Open RasmusOrsoe opened 2 months ago

RasmusOrsoe commented 2 months ago

This PR adds new functionality to GraphDefinition that allows it to merge coincident pulses/photons on the same PMT within some merge_window if the merge_coincident argument is set to True (defaults to False). The merging is charge-weighted if charge is available in the input data.

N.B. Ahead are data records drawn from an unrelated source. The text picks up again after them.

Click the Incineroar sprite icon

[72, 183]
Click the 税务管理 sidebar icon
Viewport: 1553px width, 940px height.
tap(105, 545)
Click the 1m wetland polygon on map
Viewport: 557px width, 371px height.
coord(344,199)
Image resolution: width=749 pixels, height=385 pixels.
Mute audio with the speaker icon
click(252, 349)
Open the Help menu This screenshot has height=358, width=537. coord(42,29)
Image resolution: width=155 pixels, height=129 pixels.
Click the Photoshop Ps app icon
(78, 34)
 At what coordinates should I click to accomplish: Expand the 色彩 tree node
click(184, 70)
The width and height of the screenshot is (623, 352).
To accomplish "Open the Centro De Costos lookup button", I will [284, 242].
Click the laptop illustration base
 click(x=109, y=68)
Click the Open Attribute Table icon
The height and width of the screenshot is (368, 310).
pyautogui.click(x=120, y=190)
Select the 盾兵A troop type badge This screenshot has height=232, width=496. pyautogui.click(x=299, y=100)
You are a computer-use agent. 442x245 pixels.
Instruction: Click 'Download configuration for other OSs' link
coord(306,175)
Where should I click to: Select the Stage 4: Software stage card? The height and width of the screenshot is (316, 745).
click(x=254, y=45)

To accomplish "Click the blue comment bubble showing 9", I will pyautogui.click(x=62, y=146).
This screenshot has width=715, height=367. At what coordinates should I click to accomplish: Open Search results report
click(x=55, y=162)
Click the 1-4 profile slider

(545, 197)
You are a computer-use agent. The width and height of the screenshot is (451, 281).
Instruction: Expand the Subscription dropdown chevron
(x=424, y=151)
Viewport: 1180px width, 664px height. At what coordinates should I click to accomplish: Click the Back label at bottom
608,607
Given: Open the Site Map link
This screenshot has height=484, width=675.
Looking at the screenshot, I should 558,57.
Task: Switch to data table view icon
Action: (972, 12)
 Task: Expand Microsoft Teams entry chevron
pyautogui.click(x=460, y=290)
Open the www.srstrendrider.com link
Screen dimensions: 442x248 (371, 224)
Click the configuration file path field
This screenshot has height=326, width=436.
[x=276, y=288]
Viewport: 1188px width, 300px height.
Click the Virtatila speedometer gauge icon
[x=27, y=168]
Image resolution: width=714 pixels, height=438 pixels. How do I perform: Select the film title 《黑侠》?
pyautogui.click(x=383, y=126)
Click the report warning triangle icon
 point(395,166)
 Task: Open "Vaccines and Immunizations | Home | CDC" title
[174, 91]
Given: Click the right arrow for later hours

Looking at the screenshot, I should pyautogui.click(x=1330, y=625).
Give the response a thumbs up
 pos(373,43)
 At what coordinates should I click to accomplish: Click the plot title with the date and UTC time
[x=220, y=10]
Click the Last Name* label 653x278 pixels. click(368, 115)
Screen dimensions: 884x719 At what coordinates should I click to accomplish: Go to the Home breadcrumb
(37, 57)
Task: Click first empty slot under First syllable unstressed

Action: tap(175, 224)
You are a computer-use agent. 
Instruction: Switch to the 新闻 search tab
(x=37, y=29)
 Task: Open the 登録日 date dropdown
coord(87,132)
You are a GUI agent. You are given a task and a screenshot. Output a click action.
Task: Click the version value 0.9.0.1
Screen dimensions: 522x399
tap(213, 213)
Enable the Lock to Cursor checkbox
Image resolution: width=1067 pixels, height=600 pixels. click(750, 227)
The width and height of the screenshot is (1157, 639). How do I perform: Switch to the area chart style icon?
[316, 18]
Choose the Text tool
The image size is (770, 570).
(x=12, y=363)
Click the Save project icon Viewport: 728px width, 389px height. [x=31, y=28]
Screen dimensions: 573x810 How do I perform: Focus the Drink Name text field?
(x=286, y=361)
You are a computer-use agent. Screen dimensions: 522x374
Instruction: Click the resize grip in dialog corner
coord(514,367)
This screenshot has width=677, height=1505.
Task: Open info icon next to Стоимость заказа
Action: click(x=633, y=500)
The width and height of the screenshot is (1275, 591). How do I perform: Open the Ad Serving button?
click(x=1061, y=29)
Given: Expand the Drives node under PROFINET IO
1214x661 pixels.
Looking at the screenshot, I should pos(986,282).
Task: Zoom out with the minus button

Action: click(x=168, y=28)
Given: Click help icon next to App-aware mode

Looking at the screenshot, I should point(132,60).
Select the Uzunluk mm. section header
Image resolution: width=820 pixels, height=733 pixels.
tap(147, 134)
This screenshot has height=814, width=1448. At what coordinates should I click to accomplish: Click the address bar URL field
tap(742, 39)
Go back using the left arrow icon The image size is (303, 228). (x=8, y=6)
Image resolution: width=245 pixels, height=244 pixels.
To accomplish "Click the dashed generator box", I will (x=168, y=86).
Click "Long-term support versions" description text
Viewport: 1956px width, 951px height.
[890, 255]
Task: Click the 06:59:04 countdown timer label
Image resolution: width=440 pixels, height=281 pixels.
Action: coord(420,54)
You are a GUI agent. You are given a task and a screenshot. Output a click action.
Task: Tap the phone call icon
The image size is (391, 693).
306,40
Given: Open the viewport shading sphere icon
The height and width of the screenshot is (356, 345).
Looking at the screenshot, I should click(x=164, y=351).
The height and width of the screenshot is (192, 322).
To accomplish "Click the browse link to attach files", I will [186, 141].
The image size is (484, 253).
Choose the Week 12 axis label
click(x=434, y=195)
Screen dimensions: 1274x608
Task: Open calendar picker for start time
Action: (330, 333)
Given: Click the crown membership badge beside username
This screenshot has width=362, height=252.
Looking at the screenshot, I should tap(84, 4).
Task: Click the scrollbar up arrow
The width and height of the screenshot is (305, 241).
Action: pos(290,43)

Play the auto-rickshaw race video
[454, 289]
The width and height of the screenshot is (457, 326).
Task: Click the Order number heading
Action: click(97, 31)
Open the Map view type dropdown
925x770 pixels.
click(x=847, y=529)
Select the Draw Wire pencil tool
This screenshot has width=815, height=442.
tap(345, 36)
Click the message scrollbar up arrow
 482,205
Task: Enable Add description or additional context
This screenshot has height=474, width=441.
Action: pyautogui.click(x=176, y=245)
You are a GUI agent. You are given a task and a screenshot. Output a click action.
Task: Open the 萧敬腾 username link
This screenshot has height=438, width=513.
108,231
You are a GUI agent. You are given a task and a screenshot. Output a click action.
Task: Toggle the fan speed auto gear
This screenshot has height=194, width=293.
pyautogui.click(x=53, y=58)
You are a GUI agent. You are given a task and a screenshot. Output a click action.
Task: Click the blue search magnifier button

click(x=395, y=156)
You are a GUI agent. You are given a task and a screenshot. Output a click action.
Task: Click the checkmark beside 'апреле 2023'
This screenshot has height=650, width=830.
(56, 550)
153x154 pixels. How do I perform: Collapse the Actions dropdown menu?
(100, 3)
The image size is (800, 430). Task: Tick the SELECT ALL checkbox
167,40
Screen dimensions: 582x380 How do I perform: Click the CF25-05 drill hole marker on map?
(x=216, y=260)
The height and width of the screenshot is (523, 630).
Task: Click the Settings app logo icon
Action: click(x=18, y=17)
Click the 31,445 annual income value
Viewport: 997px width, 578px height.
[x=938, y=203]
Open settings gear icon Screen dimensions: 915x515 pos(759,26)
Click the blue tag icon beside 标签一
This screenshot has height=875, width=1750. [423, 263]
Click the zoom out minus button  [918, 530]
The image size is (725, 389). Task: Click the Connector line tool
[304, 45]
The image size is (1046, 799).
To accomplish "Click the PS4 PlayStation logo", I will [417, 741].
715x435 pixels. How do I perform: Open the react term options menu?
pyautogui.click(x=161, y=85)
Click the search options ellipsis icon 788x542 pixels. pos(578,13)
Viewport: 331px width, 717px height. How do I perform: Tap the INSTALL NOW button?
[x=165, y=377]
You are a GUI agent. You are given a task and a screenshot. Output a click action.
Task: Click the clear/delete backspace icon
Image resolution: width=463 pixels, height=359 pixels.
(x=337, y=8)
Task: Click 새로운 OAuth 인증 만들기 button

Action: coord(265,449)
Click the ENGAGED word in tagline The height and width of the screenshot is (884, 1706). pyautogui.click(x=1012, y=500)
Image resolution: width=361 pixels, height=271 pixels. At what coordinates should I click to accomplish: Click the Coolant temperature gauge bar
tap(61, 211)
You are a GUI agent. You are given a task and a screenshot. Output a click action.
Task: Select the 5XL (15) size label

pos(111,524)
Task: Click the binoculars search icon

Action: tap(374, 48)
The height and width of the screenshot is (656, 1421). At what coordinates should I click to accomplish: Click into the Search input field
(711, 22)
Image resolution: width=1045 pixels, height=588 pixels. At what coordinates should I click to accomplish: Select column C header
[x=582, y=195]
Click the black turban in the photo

To avoid having to pass arguments to the GraphDefinition, the names of the time and charge columns are created as Detector properties, and this PR adds the property for all existing Detectors.

Here's an example:

import numpy as np

from graphnet.models.graphs import KNNGraph
from graphnet.models.detector.prometheus import ORCA150

input_feature_names = ['sensor_pos_x',
                        'sensor_pos_y',
                        'sensor_pos_z',
                        't']

input_features = np.array([[1,2,3,0.1],
                            [1,2,3,2],
                            [2,2,1,0.1],
                            [1,2,1,0.1],
                            [1,2,1,7]])
print(input_features)
graph_definition = KNNGraph(detector = ORCA150(),
                merge_coincident = True,
                merge_window = 4.5, # nanoseconds
                input_feature_names=input_feature_names)
y = graph_definition(input_features = input_features,
                input_feature_names = input_feature_names)

print(y.x.numpy())

The corresponding output is

# Original data
[[1.  2.  3.  0.1] #same-pmt
 [1.  2.  3.  2. ]  #same-pmt
 [2.  2.  1.  0.1]
 [1.  2.  1.  0.1] #same-pmt
 [1.  2.  1.  7. ]] #same-pmt 

# merged (standardization removed here to make it easier to see)
[[2.  2.  1.  0.1]
 [1.  2.  1.  0.1]
 [1.  2.  1.  7. ]
 [2.  4.  6.  2.1]] 

As you can see, the two first rows and the last two rows in the original data is same-pmt pulses (first is less than 2 ns apart and second is more than 6 ns apart). Because we chose a merging window of 4.5ns, only the first same-pmt pulses are merged.

pweigel commented 2 months ago

Just a minor comment/warning in _find_photons_for_merging: the time windows are assumed to begin at the start of the first pulse/photon, which can lead to some bias. In data, the start time can be between 0 and merge_window ns before the first pulse because the DAQ is always sampling (well, for our purposes). A second pulse that comes soon after may not be merged in data, but if the window start time is set to the time of the first pulse it may always be merged.